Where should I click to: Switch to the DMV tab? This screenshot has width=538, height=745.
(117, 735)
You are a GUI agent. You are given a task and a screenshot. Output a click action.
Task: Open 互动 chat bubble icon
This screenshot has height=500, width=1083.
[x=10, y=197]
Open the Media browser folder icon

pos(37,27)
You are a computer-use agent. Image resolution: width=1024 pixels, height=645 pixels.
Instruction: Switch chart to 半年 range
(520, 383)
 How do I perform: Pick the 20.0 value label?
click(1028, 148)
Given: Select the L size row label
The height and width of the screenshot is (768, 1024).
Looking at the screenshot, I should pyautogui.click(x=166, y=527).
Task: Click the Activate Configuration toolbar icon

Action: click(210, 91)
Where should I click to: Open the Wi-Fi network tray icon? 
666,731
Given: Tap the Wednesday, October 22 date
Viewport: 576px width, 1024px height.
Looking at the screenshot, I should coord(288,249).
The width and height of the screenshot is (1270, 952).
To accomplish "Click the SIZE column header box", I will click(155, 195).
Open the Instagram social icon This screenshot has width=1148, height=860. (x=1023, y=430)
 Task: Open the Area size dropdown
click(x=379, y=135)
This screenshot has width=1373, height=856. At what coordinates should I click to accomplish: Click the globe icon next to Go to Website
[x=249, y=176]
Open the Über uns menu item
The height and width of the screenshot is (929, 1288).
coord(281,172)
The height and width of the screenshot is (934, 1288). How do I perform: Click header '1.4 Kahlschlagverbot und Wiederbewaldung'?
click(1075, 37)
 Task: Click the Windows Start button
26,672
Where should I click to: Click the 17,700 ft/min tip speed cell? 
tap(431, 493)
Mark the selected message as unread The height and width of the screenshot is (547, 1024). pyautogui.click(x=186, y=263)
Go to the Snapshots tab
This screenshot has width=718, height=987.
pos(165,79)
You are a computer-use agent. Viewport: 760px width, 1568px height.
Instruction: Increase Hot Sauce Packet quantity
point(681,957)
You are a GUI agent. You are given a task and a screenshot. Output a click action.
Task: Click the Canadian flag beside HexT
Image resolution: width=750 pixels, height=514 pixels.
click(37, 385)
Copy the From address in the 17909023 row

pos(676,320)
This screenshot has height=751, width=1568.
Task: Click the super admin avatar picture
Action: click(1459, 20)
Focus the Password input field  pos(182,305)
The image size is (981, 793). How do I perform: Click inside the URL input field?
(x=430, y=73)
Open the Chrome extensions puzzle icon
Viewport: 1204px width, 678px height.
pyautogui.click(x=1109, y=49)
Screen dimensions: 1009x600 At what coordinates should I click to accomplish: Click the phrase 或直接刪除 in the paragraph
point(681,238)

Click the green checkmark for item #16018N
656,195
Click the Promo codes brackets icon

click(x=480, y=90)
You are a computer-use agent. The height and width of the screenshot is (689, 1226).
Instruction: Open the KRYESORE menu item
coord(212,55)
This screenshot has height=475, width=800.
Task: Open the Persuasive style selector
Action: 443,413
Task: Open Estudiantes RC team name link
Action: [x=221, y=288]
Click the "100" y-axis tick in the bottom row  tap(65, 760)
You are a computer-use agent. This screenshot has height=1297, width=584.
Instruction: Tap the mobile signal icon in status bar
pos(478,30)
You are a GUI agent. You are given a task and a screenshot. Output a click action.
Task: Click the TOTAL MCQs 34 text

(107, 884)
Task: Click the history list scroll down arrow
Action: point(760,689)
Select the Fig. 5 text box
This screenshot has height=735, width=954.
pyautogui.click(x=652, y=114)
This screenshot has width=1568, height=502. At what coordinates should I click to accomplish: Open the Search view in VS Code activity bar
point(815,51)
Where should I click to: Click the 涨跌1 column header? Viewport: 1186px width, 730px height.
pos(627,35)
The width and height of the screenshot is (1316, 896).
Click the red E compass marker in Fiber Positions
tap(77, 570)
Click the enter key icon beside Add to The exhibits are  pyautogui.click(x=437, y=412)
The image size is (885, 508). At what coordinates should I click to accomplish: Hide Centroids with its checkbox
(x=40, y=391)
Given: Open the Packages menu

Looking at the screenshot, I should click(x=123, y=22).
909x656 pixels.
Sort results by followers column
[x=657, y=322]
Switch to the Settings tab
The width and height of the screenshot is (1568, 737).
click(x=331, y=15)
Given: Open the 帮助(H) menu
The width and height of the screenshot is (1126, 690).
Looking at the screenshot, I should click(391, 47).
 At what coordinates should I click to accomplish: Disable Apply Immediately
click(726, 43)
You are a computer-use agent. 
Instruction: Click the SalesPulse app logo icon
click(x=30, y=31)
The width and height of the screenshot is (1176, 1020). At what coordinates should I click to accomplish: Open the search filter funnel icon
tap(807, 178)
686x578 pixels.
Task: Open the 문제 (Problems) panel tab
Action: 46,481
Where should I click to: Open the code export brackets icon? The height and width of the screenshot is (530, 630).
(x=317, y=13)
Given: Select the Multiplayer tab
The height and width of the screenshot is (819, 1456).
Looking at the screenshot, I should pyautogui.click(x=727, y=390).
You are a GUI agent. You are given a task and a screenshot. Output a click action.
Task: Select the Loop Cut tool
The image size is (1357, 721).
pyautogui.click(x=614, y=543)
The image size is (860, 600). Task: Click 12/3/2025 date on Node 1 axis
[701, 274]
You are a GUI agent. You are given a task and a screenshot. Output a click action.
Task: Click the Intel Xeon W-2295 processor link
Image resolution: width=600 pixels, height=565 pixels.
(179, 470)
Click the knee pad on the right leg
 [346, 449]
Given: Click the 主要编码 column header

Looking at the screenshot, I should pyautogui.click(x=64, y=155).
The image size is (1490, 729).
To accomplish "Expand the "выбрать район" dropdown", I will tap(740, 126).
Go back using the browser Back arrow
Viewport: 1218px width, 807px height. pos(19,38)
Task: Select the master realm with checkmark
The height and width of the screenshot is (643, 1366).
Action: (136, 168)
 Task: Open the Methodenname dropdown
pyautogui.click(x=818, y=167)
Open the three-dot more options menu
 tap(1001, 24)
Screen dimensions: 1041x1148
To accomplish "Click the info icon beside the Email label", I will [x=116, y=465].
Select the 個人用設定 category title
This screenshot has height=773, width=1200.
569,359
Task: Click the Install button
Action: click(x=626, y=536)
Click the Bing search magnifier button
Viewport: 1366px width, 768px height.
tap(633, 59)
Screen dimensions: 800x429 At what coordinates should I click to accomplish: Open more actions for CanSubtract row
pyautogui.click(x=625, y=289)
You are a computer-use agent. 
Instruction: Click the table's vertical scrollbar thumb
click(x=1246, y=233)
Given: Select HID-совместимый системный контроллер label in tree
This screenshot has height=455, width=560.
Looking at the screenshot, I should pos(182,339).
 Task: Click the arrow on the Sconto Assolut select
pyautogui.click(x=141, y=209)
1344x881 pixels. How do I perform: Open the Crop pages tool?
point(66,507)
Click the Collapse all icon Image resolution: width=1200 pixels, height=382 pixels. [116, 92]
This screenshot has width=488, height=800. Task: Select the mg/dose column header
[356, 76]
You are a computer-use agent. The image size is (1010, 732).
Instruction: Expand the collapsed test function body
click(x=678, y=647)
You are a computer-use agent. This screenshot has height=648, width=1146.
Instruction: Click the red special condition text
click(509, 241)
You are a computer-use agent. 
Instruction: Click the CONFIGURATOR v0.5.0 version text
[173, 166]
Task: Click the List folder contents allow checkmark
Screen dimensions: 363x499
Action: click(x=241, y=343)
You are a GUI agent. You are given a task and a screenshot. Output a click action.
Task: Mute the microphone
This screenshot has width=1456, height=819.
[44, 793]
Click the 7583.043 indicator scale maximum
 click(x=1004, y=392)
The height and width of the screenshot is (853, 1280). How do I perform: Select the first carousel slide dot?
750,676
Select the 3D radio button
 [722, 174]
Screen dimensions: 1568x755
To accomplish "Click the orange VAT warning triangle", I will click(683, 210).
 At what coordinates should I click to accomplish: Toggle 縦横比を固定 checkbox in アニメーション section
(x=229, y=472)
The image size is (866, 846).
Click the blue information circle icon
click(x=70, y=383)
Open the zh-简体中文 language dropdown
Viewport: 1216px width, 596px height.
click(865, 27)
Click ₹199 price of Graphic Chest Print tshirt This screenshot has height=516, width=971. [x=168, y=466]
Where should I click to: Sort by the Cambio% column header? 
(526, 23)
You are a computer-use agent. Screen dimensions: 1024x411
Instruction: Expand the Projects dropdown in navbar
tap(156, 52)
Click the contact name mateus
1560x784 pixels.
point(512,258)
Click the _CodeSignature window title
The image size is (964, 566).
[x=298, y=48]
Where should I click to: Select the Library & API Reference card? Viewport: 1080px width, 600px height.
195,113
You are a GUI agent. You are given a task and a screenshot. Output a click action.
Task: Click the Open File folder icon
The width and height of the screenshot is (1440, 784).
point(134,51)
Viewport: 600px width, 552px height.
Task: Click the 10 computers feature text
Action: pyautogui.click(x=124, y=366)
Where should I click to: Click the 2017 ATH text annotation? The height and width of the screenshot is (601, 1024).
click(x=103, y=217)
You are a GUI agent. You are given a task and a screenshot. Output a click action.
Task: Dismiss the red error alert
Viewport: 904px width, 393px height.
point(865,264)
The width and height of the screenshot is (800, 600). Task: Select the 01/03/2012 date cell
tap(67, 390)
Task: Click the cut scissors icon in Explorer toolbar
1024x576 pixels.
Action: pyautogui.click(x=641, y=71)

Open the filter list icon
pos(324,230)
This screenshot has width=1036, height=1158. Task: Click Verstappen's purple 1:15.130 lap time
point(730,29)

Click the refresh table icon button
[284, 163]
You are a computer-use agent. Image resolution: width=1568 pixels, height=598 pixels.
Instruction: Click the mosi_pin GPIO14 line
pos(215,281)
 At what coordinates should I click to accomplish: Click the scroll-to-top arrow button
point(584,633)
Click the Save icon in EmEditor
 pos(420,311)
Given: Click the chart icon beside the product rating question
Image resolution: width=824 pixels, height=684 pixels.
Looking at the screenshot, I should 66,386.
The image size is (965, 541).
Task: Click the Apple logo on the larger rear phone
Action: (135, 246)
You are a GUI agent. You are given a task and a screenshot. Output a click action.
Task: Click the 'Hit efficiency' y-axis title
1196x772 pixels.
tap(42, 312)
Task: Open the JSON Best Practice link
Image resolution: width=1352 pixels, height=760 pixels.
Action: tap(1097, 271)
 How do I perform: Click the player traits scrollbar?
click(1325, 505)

------------------------------------

**ABOUT THIS TASK:**
Retype only the lines above between the line with "The height and width of the screenshot is (934, 1288)." and the line with "You are a computer-use agent. Viewport: 760px", counting those two lines as well, and keep every character as it is.

**SOLUTION FOR THIS PROBLEM:**
The height and width of the screenshot is (934, 1288). How do I perform: Click header '1.4 Kahlschlagverbot und Wiederbewaldung'?
click(1075, 37)
 Task: Click the Windows Start button
26,672
Where should I click to: Click the 17,700 ft/min tip speed cell? 
tap(431, 493)
Mark the selected message as unread The height and width of the screenshot is (547, 1024). pyautogui.click(x=186, y=263)
Go to the Snapshots tab
This screenshot has width=718, height=987.
pos(165,79)
You are a computer-use agent. Viewport: 760px width, 1568px height.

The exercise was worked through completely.